Question

How many different four-letter codes are there if only the letters $$A, B, C, D, E,$$ and $$F$$ can be used and no letter can be used more than once?

Answer

**step1** Understanding the problem

The problem asks us to find the number of different four-letter codes that can be formed using a given set of letters. The specific letters allowed are A, B, C, D, E, and F. There is a crucial condition: no letter can be used more than once in a code.

**step2** Identifying the available letters

The letters available for forming the codes are A, B, C, D, E, and F.
Counting these letters, we find there are 6 distinct letters in total.

**step3** Determining choices for the first letter

For the first letter of the four-letter code, we can choose any of the 6 available letters. So, there are 6 choices for the first position.

**step4** Determining choices for the second letter

Since no letter can be used more than once, after choosing the first letter, there are 5 letters remaining that can be used for the second position. So, there are 5 choices for the second letter.

**step5** Determining choices for the third letter

Continuing with the rule that no letter can be used more than once, after choosing the first two letters, there are 4 letters remaining that can be used for the third position. So, there are 4 choices for the third letter.

**step6** Determining choices for the fourth letter

Finally, for the fourth letter, after choosing the first three unique letters, there are 3 letters remaining. So, there are 3 choices for the fourth letter.

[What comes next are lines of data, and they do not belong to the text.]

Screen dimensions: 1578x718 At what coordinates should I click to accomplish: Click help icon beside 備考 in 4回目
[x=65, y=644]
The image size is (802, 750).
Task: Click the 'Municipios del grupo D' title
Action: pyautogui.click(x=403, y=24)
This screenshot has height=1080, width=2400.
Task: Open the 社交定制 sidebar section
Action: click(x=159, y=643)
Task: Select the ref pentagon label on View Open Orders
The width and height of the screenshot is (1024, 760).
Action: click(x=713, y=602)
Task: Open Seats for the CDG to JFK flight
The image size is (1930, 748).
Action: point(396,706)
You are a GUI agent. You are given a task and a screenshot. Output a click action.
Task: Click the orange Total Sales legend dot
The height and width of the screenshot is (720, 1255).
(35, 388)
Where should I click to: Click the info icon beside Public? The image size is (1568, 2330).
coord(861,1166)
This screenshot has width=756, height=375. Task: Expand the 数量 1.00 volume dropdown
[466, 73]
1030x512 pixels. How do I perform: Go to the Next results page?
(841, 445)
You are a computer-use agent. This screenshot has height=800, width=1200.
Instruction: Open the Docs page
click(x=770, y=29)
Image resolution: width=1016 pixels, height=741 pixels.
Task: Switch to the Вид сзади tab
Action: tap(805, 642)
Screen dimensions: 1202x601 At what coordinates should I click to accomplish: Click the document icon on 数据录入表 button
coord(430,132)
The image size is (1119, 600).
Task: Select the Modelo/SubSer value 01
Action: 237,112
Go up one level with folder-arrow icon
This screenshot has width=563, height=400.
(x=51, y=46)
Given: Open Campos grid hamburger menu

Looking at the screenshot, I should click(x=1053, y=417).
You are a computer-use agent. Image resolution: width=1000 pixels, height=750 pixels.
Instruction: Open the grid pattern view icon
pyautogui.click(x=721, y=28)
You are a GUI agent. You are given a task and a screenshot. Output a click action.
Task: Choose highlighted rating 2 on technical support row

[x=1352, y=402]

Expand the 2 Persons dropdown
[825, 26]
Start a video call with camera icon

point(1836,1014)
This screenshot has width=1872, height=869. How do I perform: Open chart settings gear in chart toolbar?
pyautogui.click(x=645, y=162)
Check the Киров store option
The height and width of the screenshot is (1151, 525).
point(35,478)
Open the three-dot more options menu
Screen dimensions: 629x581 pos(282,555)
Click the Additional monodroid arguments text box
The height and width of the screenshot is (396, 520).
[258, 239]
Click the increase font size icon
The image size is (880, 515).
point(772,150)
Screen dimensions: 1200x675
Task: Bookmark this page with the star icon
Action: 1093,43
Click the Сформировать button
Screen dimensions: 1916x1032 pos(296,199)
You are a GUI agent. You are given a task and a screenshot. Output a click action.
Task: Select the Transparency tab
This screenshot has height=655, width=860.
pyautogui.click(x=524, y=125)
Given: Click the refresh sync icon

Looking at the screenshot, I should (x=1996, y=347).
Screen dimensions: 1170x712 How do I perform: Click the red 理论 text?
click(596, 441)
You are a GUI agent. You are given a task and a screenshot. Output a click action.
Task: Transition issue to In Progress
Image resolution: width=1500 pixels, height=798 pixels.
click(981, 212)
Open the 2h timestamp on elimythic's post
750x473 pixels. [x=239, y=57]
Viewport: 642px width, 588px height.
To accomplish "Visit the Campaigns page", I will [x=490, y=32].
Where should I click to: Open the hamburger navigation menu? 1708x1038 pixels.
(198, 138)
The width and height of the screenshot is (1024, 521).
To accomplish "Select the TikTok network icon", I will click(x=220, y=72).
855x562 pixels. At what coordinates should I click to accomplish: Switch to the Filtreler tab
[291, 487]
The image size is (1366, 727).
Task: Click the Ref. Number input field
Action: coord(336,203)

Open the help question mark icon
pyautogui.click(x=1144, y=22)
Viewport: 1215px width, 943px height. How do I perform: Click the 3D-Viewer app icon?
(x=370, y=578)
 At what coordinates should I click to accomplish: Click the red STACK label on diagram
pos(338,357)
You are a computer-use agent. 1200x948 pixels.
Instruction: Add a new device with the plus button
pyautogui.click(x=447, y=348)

**step7** Calculating the total number of codes

To find the total number of different four-letter codes, we multiply the number of choices for each position, as each choice is independent of the others.
Total number of codes = (Choices for 1st letter) $$\times$$ (Choices for 2nd letter) $$\times$$ (Choices for 3rd letter) $$\times$$ (Choices for 4th letter)
Total number of codes = $$6 \times 5 \times 4 \times 3$$
Calculating the product:
$$6 \times 5 = 30$$
$$30 \times 4 = 120$$
$$120 \times 3 = 360$$
Therefore, there are 360 different four-letter codes.